*EXERCISE*. When you reach the line containing "Where should I click to: Open the vicuna-13b-v1.5" in the data below, begin returning lines exactly as written, and stop once the line containing "Image resolution: width=895" has been returned.

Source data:
◇ ◇ ◇ ◇

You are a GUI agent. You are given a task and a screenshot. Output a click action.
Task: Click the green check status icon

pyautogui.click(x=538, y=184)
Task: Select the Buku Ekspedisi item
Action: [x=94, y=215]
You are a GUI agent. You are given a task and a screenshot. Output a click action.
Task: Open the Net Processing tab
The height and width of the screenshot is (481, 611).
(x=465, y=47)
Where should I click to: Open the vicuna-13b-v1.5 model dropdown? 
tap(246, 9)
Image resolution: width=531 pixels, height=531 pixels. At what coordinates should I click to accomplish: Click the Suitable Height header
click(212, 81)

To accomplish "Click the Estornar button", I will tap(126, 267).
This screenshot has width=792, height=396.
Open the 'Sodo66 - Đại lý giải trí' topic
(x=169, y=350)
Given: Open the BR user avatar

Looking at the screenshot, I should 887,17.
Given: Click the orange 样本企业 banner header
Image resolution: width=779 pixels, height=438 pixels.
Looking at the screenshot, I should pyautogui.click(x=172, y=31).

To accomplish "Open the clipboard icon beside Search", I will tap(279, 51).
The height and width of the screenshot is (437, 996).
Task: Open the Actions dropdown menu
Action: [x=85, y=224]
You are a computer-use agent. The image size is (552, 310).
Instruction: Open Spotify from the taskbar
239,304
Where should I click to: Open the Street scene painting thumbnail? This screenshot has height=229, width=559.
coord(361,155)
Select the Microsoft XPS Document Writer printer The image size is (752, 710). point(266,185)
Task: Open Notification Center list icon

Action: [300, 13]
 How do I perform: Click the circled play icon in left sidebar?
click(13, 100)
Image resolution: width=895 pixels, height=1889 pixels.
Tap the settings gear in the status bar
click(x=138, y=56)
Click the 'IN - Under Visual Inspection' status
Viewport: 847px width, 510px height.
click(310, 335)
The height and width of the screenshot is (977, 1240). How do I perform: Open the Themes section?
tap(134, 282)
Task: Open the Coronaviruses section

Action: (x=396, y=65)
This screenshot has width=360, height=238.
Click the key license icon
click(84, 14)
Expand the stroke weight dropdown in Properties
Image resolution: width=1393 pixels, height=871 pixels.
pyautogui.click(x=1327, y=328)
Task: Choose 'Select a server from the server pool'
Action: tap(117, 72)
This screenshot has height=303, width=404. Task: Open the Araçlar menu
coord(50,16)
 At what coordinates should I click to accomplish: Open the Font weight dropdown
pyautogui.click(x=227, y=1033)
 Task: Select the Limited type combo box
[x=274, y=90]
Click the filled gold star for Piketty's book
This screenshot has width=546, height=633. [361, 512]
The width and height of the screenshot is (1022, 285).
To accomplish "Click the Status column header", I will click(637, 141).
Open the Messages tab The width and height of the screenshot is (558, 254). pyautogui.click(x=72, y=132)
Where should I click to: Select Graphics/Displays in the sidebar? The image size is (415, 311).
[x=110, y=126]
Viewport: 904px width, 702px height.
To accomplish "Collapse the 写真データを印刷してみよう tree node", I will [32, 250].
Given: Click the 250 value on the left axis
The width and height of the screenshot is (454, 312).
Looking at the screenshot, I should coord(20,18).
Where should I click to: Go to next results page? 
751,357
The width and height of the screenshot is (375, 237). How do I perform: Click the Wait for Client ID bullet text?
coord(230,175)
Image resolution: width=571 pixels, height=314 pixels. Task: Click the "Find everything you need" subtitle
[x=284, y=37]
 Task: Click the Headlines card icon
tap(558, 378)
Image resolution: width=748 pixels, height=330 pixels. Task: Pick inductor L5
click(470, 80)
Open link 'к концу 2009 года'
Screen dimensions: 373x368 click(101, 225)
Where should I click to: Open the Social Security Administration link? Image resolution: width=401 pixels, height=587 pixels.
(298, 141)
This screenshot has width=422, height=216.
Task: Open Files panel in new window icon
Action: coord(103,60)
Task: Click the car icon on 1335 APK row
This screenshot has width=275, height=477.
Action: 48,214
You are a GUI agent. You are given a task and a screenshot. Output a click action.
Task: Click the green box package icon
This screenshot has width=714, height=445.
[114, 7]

◇ ◇ ◇ ◇

*ANSWER*.
Where should I click to: Open the vicuna-13b-v1.5 model dropdown? 
tap(246, 9)
Image resolution: width=531 pixels, height=531 pixels. At what coordinates should I click to accomplish: Click the Suitable Height header
click(212, 81)

To accomplish "Click the Estornar button", I will tap(126, 267).
This screenshot has width=792, height=396.
Open the 'Sodo66 - Đại lý giải trí' topic
(x=169, y=350)
Given: Open the BR user avatar

Looking at the screenshot, I should 887,17.
Given: Click the orange 样本企业 banner header
Image resolution: width=779 pixels, height=438 pixels.
Looking at the screenshot, I should pyautogui.click(x=172, y=31).

To accomplish "Open the clipboard icon beside Search", I will tap(279, 51).
The height and width of the screenshot is (437, 996).
Task: Open the Actions dropdown menu
Action: [x=85, y=224]
You are a computer-use agent. The image size is (552, 310).
Instruction: Open Spotify from the taskbar
239,304
Where should I click to: Open the Street scene painting thumbnail? This screenshot has height=229, width=559.
coord(361,155)
Select the Microsoft XPS Document Writer printer The image size is (752, 710). point(266,185)
Task: Open Notification Center list icon

Action: [300, 13]
 How do I perform: Click the circled play icon in left sidebar?
click(13, 100)
Image resolution: width=895 pixels, height=1889 pixels.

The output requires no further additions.